§ What you have to do:
Could you reproduce, exactly as written, every line from the one containing "This screenshot has height=533, width=586." through the last line of the records, and nothing else?

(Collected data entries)
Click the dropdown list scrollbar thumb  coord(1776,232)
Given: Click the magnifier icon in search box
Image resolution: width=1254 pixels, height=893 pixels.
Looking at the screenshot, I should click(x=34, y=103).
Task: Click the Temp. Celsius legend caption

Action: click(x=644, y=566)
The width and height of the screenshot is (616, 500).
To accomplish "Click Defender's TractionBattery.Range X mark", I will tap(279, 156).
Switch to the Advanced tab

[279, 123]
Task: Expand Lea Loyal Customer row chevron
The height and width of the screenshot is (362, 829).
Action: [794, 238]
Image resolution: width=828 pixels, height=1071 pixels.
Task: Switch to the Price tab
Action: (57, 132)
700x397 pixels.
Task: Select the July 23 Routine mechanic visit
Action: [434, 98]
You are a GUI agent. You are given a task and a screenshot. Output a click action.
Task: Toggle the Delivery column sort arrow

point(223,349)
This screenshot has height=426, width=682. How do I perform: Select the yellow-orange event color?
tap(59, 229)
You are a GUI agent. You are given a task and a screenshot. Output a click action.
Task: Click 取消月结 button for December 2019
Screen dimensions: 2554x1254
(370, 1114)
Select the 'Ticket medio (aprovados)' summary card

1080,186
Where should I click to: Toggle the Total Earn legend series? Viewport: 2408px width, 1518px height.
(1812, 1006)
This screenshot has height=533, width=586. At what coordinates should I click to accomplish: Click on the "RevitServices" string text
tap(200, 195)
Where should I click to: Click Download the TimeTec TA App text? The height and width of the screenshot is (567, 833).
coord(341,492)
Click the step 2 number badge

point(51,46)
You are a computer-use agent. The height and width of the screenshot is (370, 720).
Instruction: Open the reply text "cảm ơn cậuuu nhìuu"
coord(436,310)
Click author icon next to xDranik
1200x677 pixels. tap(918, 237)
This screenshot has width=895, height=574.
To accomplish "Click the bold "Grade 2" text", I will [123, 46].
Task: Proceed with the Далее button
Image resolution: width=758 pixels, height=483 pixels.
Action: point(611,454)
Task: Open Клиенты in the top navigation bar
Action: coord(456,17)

§ Finished task:
This screenshot has height=533, width=586. At what coordinates should I click to accomplish: Click on the "RevitServices" string text
tap(200, 195)
Where should I click to: Click Download the TimeTec TA App text? The height and width of the screenshot is (567, 833).
coord(341,492)
Click the step 2 number badge

point(51,46)
You are a computer-use agent. The height and width of the screenshot is (370, 720).
Instruction: Open the reply text "cảm ơn cậuuu nhìuu"
coord(436,310)
Click author icon next to xDranik
1200x677 pixels. tap(918, 237)
This screenshot has width=895, height=574.
To accomplish "Click the bold "Grade 2" text", I will [123, 46].
Task: Proceed with the Далее button
Image resolution: width=758 pixels, height=483 pixels.
Action: point(611,454)
Task: Open Клиенты in the top navigation bar
Action: coord(456,17)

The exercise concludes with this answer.